What is meant by Psychotherapy - central features of psychodynamic therapies - free association, dream analysis, transference and counter transference; the principles on which client centred therapy has been developed. Behavioural therapies based on classical and operant conditioning and modelling, psycho social; rehabilitation.
6. Social Thought and Social Behaviour
(i) Social Perception - attribution or the process through which people try to understand the reasons for others’ behaviour.
How people determine whether others' behaviour is a result of internal causes or external factors - biases in forming judgments (attribution). Explain with examples each of the following biases - the person positivity bias, motivational biases, self serving bias, the false consensus effect, automatic vigilance, motivated scepticism, counterfactual thinking.
(ii) Social Influence- how people try to change others’ behaviour; social norms; conformity and obedience - factors affecting them.
What is meant by social norms - why people conform to social norms and why they digress; factors affecting Conformity and Obedience. Asch's study on conformity; why and when people obey others - Milgram's experiment.
7. Attitudes
(i) Meaning of “Attitude” - the relationship between attitude, perception, belief and behaviour; how attitudes are formed and changed.
What are attitudes - the components of attitude; how far attitudes determine behaviours: the process of forming attitudes - how attitudes change: persuasion and cognitive dissonance.
(ii) Prejudice – meaning of “prejudice” and discrimination; the origins of prejudice; how to combat prejudice.
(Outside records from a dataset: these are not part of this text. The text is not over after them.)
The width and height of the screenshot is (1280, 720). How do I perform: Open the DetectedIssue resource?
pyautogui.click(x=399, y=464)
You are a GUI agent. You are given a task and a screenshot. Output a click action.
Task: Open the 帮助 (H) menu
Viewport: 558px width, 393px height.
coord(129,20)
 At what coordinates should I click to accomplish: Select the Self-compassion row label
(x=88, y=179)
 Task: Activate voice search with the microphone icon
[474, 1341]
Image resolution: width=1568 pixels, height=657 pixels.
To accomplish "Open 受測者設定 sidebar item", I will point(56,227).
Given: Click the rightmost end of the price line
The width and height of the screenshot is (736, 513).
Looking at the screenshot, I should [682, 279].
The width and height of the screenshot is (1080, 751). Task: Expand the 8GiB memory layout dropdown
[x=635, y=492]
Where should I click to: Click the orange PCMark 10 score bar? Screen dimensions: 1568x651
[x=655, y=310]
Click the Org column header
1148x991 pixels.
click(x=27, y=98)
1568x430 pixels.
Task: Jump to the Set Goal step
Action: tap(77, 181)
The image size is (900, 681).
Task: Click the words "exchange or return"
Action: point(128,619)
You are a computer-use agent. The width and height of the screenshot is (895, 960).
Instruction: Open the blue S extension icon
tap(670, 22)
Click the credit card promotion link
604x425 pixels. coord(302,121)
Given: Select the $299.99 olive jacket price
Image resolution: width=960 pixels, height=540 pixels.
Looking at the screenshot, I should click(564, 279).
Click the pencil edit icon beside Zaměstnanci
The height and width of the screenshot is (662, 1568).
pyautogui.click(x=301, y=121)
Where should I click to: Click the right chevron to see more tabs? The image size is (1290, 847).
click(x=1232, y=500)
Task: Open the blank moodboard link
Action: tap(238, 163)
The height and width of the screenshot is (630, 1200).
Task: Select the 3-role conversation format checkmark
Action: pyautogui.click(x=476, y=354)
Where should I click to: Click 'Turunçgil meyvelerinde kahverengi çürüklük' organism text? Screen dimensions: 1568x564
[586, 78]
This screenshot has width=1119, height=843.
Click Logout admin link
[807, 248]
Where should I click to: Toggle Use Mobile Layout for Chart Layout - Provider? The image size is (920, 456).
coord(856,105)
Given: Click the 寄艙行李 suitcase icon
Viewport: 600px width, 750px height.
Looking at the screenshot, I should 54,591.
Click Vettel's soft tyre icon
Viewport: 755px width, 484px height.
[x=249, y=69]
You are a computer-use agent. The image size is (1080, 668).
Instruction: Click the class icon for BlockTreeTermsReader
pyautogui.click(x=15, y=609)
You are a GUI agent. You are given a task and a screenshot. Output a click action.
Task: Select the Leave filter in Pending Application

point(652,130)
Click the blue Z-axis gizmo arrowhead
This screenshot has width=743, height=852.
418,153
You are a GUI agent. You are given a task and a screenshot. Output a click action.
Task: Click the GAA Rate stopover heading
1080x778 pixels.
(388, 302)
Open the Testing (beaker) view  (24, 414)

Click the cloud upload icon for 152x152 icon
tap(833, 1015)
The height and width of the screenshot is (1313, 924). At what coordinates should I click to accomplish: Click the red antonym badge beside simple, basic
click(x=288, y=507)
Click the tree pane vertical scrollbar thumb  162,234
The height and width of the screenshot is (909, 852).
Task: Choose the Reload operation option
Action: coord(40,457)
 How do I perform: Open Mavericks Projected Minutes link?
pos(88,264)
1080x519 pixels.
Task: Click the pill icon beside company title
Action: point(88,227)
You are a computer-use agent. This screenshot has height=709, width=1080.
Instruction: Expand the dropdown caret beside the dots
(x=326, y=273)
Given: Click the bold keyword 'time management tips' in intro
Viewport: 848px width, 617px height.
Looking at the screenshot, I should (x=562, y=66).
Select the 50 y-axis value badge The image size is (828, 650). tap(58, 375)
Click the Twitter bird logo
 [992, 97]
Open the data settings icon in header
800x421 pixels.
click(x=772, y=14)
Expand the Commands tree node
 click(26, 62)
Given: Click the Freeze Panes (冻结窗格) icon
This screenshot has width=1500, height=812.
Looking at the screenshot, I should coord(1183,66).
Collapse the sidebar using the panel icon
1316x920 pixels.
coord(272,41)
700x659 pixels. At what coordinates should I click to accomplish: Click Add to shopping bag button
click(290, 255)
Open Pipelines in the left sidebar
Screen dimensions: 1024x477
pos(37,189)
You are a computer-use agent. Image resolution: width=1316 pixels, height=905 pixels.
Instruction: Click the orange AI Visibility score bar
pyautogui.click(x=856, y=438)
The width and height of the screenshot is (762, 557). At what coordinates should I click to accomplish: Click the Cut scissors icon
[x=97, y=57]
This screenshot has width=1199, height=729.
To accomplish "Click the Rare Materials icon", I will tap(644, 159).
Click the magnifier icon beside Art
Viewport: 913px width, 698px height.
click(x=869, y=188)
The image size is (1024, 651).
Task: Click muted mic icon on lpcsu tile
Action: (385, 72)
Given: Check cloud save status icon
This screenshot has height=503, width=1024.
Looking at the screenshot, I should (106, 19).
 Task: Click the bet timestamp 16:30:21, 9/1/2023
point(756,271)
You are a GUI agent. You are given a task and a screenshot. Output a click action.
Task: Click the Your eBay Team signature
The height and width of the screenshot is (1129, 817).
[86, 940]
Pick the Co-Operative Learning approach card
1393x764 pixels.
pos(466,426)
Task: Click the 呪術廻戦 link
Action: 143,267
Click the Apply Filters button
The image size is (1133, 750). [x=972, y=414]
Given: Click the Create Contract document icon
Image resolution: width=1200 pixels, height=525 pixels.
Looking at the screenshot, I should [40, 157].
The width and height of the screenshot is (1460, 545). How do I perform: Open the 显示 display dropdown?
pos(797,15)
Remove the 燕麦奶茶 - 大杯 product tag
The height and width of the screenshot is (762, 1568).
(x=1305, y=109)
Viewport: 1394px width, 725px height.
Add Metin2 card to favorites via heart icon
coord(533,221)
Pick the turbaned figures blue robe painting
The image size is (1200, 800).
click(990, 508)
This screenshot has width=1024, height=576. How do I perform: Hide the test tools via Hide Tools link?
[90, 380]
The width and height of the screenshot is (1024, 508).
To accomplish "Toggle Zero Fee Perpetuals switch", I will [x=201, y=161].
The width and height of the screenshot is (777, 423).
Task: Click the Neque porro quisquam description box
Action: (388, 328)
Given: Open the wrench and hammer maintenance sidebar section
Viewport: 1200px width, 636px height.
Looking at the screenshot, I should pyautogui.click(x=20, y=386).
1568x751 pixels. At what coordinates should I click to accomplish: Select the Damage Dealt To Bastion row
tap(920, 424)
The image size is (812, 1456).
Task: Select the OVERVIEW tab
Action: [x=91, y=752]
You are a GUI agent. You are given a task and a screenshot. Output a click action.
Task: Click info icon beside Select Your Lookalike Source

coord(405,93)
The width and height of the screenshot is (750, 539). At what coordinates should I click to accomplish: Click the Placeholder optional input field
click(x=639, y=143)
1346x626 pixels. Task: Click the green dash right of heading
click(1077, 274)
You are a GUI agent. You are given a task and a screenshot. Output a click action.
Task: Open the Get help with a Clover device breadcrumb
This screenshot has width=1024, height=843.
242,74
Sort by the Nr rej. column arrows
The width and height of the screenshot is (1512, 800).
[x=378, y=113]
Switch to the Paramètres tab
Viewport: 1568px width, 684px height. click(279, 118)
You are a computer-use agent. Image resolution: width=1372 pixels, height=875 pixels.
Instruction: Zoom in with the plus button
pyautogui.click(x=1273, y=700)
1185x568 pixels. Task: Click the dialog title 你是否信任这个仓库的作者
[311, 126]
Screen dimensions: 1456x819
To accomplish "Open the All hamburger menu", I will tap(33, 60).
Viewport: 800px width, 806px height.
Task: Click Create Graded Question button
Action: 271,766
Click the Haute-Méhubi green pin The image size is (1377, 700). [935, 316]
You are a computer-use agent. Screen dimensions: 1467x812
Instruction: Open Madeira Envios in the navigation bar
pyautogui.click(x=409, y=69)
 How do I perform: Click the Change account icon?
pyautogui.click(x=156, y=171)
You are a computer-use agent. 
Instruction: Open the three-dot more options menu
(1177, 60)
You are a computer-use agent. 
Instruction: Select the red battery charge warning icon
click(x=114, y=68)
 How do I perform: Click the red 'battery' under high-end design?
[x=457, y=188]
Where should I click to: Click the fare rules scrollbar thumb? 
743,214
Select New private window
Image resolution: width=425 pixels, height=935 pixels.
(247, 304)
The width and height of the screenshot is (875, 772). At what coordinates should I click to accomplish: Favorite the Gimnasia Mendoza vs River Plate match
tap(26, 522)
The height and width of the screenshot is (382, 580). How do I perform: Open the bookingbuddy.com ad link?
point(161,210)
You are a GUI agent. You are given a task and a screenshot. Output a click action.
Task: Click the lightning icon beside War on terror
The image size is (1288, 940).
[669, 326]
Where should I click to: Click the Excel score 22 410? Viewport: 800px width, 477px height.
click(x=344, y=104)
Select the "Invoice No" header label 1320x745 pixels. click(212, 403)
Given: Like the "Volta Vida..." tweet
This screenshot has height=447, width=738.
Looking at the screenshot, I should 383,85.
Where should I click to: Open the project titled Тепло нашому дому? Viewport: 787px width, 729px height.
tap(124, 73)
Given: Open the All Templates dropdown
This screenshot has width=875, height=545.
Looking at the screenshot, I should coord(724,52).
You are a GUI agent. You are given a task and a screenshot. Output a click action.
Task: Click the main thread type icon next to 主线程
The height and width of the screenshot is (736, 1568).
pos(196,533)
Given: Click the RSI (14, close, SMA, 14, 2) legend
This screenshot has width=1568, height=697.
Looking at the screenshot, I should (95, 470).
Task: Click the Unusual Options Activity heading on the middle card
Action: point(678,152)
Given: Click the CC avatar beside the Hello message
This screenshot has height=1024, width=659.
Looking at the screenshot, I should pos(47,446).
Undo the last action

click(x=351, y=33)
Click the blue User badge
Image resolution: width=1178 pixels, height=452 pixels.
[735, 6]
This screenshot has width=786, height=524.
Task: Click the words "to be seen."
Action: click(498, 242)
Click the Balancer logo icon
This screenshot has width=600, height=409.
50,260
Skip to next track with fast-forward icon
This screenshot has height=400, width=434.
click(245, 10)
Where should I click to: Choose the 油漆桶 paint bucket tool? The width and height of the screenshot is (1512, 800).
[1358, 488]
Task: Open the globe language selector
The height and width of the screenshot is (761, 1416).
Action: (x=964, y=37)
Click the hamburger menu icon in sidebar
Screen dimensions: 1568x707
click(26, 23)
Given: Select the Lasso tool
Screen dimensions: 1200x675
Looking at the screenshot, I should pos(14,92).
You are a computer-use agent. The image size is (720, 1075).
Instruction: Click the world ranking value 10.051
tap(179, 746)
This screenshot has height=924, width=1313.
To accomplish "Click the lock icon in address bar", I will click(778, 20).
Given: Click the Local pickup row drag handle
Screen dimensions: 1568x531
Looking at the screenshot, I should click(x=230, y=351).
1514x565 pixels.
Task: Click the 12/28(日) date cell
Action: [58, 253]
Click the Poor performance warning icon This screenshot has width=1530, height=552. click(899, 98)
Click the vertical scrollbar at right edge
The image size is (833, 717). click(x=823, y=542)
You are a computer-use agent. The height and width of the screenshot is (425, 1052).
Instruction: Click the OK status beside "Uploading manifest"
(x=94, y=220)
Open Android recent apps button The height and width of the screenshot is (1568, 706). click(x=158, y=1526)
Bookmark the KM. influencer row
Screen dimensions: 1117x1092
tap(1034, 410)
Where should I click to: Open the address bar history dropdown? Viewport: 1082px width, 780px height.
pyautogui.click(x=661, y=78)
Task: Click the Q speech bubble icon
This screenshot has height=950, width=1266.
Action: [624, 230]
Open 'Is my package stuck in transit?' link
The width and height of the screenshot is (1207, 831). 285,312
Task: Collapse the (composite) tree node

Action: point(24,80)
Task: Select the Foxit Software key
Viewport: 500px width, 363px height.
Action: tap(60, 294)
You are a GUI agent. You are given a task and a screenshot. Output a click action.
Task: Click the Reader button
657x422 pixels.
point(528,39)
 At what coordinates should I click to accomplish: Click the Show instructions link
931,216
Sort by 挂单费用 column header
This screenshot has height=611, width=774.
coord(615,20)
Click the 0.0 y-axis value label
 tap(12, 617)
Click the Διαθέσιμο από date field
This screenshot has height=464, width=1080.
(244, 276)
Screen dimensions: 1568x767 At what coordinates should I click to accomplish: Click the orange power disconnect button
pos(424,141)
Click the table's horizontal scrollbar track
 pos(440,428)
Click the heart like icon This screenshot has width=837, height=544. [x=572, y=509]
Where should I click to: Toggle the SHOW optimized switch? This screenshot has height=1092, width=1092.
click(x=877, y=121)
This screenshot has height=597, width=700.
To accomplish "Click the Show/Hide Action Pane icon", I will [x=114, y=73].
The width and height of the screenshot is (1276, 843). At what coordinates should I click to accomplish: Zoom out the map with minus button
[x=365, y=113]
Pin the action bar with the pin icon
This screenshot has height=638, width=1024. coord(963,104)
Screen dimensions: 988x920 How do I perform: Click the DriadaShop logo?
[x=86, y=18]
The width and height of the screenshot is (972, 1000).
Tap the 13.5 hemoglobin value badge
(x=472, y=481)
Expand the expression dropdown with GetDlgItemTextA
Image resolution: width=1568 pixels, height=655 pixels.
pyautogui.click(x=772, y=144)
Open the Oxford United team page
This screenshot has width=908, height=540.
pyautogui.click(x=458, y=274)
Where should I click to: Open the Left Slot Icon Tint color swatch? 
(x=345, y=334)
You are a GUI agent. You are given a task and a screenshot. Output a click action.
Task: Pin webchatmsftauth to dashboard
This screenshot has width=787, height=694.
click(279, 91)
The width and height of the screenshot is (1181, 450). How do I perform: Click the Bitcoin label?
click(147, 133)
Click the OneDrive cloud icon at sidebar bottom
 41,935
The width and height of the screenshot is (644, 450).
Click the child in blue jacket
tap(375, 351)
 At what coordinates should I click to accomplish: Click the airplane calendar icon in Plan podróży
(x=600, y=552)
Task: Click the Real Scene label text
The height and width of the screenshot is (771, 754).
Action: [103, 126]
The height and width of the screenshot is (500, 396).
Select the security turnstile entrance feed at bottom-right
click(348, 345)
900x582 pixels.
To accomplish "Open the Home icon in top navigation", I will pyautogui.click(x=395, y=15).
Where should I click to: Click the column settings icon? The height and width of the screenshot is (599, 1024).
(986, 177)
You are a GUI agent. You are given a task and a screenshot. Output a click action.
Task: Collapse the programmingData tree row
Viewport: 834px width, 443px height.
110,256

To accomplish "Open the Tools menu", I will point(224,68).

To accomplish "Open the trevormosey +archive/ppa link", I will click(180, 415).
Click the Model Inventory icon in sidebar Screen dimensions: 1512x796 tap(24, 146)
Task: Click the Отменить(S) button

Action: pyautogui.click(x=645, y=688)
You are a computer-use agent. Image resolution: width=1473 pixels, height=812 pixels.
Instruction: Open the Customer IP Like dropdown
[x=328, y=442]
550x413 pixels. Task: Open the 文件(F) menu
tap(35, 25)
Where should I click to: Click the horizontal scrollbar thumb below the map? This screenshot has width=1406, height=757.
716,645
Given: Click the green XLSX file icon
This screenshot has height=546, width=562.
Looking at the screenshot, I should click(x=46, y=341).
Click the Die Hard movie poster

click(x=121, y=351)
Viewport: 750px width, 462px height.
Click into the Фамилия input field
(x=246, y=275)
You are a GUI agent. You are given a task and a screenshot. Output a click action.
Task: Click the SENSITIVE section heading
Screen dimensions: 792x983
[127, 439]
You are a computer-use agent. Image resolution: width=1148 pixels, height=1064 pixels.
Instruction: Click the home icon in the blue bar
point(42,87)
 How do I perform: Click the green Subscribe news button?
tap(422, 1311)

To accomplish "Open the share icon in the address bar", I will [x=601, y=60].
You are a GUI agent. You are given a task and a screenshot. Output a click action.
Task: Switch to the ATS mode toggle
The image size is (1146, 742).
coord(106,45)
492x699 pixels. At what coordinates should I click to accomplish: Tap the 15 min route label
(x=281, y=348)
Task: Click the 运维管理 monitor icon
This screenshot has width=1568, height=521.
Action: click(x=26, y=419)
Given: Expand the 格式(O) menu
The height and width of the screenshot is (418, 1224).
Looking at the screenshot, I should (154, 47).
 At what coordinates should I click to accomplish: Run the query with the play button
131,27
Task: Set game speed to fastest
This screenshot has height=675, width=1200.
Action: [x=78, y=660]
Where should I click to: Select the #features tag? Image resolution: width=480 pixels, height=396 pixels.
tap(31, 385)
The Indian context.
An understanding of the meaning of prejudice and how it works in the form of discrimination - causes of prejudice: social learning, realistic competition, social categorization and stereotyping; ways in which prejudice can be resisted. Caste, community and gender stereotypes in the Indian context.
8. Applications of Psychology
with reference to:
(i) Clinical and Counselling Psychology.
Role of a counsellor and a clinical psychologist in dealing with individuals, couples, families and groups.
(ii) Educational (School) Psychology.
How Psychology helps to facilitate learning in school - students and teachers; individual problems: learning differences, teaching and evaluation techniques, school environment. Career counselling - how Psychology helps in the choice of a career - requirements of a field or job, testing individuals, matching individual and field / job.
(iii) Organisational Psychology.
How Psychology helps to promote efficiency, well-being and profitability - study of factors involved. Recruitment, motivation, team building and leadership skills, marketing and consumer behaviour.
(iv) Crime
How Psychology helps towards: understanding criminals, rehabilitating them, preventing crime.